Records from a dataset
»»
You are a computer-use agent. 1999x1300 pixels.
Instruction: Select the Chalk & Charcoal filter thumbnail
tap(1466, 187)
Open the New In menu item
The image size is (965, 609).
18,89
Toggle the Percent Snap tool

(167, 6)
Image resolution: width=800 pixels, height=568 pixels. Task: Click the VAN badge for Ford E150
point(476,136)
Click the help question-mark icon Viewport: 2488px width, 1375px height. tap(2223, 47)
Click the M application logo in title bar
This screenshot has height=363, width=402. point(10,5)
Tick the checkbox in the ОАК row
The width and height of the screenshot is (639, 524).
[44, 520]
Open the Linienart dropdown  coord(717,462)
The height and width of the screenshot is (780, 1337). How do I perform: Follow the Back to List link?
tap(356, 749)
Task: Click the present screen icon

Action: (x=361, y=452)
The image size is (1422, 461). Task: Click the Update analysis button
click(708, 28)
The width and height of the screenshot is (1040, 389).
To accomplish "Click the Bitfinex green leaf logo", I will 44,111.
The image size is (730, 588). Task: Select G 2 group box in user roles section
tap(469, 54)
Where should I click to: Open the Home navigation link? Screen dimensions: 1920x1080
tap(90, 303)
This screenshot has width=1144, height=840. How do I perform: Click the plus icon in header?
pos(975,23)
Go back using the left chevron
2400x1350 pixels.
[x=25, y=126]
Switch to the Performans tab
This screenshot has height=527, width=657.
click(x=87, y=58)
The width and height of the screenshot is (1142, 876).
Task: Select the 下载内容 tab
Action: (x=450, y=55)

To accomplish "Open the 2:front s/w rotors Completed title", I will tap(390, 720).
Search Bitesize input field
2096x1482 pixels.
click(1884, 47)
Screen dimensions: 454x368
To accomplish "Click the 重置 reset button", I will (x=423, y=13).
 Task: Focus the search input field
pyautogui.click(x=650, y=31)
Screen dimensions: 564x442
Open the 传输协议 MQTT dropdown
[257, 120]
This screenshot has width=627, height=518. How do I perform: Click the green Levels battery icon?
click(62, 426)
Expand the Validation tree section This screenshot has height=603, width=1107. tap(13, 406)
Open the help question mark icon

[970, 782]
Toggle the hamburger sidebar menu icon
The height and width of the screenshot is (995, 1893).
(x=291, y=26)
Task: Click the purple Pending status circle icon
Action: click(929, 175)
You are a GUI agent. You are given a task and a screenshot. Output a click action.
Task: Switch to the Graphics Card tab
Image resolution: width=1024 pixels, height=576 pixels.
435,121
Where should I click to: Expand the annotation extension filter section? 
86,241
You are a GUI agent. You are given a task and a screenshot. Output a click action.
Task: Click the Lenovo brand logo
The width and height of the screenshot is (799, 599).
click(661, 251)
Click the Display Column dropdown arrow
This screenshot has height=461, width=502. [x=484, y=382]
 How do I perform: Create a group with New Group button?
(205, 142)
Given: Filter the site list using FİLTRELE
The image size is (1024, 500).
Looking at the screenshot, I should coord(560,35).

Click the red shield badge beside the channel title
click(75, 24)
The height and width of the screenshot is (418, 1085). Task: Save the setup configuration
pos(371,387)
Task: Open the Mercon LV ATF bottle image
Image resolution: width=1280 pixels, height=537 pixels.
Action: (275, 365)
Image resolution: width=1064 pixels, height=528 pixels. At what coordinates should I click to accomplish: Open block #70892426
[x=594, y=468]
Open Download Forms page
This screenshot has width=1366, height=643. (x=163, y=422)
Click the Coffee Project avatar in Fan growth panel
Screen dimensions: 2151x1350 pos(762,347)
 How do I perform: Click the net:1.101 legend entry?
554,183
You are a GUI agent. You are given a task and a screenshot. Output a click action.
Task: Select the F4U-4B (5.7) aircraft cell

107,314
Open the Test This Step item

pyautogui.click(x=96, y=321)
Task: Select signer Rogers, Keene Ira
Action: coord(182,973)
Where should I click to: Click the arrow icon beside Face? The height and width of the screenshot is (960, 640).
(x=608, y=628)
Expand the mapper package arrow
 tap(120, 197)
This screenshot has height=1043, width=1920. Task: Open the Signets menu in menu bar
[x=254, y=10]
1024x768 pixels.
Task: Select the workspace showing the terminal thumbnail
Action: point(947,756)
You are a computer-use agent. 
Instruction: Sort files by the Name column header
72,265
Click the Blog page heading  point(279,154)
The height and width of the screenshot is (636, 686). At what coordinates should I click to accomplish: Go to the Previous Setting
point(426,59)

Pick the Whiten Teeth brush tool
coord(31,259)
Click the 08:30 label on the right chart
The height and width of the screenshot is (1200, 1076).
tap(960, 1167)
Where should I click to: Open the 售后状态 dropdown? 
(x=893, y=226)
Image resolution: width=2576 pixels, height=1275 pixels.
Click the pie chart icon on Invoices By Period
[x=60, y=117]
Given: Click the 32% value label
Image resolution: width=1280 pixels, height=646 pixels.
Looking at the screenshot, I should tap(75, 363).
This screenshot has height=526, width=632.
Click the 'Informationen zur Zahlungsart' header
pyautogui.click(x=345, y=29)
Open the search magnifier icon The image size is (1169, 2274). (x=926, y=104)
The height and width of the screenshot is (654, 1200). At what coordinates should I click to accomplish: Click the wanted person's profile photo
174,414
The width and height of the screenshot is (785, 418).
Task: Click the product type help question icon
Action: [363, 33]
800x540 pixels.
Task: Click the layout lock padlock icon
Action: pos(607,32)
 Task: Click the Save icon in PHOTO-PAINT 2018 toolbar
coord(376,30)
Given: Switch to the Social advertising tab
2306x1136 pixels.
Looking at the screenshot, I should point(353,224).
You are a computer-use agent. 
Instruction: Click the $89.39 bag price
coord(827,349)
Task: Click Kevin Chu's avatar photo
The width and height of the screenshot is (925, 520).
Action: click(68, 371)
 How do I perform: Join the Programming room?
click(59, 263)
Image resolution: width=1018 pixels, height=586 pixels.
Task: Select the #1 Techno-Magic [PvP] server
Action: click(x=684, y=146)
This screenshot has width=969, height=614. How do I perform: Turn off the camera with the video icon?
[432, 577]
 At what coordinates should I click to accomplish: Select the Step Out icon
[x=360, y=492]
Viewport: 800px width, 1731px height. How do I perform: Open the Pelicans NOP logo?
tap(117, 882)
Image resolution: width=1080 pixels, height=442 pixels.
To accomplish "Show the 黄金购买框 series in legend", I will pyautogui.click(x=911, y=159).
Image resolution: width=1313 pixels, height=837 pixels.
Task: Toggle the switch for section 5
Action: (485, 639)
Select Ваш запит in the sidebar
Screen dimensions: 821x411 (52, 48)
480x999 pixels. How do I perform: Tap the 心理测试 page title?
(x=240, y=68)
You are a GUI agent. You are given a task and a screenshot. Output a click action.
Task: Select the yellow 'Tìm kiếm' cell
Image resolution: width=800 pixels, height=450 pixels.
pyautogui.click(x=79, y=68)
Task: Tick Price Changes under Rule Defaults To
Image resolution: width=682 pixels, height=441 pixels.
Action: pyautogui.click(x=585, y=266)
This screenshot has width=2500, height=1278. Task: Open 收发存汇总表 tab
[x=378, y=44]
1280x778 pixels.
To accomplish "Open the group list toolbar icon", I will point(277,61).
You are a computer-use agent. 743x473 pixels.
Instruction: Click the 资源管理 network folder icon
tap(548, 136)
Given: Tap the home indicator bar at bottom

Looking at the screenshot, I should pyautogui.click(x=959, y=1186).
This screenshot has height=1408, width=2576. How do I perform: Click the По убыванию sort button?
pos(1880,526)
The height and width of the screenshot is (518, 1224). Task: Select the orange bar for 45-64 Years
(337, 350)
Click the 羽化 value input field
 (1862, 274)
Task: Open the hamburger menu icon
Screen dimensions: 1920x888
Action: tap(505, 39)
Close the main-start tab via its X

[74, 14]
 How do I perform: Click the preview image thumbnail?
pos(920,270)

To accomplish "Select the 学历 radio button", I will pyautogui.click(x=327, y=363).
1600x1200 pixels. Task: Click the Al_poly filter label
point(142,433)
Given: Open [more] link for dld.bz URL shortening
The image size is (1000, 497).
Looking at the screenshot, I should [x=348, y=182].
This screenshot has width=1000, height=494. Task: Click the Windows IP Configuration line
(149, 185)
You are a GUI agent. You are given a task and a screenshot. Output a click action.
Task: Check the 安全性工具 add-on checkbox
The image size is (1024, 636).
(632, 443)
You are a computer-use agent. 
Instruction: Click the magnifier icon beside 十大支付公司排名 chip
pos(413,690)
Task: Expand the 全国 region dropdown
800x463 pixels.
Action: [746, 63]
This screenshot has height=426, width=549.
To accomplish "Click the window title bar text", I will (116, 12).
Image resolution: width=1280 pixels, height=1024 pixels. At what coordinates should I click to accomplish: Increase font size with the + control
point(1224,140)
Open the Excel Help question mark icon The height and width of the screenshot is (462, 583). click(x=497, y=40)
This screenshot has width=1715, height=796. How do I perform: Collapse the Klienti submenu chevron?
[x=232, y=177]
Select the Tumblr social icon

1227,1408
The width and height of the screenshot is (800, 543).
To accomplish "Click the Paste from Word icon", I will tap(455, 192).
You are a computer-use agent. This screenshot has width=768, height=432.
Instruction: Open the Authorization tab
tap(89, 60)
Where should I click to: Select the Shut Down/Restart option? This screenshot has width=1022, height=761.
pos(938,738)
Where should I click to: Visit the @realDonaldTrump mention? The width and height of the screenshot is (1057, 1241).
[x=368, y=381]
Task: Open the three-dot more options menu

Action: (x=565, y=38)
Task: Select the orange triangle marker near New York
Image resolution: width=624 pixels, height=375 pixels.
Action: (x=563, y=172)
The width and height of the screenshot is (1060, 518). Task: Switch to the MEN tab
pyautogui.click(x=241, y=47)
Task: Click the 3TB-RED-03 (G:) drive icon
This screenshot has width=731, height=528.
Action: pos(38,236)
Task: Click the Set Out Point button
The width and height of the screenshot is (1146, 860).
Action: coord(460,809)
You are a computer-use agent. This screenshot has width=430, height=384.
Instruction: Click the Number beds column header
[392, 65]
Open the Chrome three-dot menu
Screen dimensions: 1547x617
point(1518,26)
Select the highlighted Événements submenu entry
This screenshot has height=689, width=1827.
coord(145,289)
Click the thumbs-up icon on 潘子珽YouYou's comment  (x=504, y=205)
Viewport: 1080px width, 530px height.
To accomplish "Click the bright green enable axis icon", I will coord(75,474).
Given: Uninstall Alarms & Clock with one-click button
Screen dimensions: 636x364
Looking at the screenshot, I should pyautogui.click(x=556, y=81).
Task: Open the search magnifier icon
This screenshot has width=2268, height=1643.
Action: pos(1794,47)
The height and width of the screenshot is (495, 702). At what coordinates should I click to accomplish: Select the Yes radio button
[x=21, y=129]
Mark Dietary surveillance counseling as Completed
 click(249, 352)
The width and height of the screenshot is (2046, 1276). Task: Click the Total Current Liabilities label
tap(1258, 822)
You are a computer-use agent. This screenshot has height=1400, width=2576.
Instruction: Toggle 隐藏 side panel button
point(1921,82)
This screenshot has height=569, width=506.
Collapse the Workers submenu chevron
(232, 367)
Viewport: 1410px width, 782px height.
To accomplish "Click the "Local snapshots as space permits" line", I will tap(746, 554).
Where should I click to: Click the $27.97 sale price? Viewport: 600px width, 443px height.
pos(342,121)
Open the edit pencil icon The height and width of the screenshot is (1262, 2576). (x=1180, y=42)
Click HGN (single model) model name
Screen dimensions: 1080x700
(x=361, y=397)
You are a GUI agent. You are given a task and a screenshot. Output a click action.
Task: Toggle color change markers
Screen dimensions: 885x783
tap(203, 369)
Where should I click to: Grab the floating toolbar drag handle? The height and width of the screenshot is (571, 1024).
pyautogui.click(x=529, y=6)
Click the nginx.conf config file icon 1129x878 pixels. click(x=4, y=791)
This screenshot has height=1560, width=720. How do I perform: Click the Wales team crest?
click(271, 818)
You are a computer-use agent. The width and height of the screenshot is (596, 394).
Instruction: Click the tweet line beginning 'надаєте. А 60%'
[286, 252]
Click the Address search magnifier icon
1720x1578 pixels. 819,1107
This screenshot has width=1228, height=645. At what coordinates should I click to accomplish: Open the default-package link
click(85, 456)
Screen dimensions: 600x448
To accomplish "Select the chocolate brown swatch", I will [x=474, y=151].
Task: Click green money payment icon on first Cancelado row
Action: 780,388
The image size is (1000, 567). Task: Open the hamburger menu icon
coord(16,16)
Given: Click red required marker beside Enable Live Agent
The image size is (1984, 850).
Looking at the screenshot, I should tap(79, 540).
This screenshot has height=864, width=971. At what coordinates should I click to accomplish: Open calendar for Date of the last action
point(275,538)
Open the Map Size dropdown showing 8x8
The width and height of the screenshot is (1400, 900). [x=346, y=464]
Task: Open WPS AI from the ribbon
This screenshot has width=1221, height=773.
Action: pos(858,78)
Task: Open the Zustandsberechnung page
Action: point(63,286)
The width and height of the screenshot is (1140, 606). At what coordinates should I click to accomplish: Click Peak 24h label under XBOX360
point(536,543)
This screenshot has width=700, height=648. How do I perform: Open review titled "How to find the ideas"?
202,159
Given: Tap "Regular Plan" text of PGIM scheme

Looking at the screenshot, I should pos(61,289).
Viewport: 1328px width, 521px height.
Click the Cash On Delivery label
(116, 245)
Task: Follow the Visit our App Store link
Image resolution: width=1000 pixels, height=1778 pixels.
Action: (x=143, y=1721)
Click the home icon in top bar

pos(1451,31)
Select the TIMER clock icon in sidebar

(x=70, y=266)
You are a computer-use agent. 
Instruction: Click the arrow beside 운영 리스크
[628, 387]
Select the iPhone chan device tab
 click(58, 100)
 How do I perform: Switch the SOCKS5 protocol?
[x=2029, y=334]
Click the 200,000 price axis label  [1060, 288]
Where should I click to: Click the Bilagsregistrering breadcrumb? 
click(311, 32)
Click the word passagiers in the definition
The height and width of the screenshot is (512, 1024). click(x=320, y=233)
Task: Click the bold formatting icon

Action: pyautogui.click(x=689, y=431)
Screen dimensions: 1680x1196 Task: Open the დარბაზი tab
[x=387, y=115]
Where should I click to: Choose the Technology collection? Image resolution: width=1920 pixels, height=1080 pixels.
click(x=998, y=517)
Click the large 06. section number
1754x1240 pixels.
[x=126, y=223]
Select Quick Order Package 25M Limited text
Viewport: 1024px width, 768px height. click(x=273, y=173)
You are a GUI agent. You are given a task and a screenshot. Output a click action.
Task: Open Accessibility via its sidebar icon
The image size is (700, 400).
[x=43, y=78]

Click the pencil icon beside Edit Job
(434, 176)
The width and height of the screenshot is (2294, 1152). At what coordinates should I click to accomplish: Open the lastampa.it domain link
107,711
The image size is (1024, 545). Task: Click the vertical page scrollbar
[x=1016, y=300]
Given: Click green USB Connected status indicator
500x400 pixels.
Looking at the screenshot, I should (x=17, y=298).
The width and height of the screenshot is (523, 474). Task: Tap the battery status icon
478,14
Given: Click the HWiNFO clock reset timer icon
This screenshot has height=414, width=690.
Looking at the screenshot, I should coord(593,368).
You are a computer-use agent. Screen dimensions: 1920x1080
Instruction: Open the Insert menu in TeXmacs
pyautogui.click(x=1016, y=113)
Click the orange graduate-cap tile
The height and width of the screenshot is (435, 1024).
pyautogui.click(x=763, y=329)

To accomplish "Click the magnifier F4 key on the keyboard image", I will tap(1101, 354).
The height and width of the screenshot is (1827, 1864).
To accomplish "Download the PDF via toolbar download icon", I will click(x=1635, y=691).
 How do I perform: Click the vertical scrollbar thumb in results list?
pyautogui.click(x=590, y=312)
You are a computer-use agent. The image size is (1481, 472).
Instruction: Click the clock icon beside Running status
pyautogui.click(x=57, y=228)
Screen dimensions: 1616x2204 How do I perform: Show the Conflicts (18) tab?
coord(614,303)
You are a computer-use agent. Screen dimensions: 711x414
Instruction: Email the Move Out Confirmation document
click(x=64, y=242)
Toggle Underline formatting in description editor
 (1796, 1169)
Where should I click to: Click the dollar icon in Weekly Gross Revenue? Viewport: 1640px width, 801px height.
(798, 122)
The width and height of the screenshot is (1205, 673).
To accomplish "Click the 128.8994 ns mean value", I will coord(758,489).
««
Turn everything from the start of the material down to the line containing "This screenshot has height=363, width=402." into a numbered list, leaving out any blank lines.

**Result**:
1. You are a computer-use agent. 1999x1300 pixels.
2. Instruction: Select the Chalk & Charcoal filter thumbnail
3. tap(1466, 187)
4. Open the New In menu item
5. The image size is (965, 609).
6. 18,89
7. Toggle the Percent Snap tool
8. (167, 6)
9. Image resolution: width=800 pixels, height=568 pixels. Task: Click the VAN badge for Ford E150
10. point(476,136)
11. Click the help question-mark icon Viewport: 2488px width, 1375px height. tap(2223, 47)
12. Click the M application logo in title bar
13. This screenshot has height=363, width=402. point(10,5)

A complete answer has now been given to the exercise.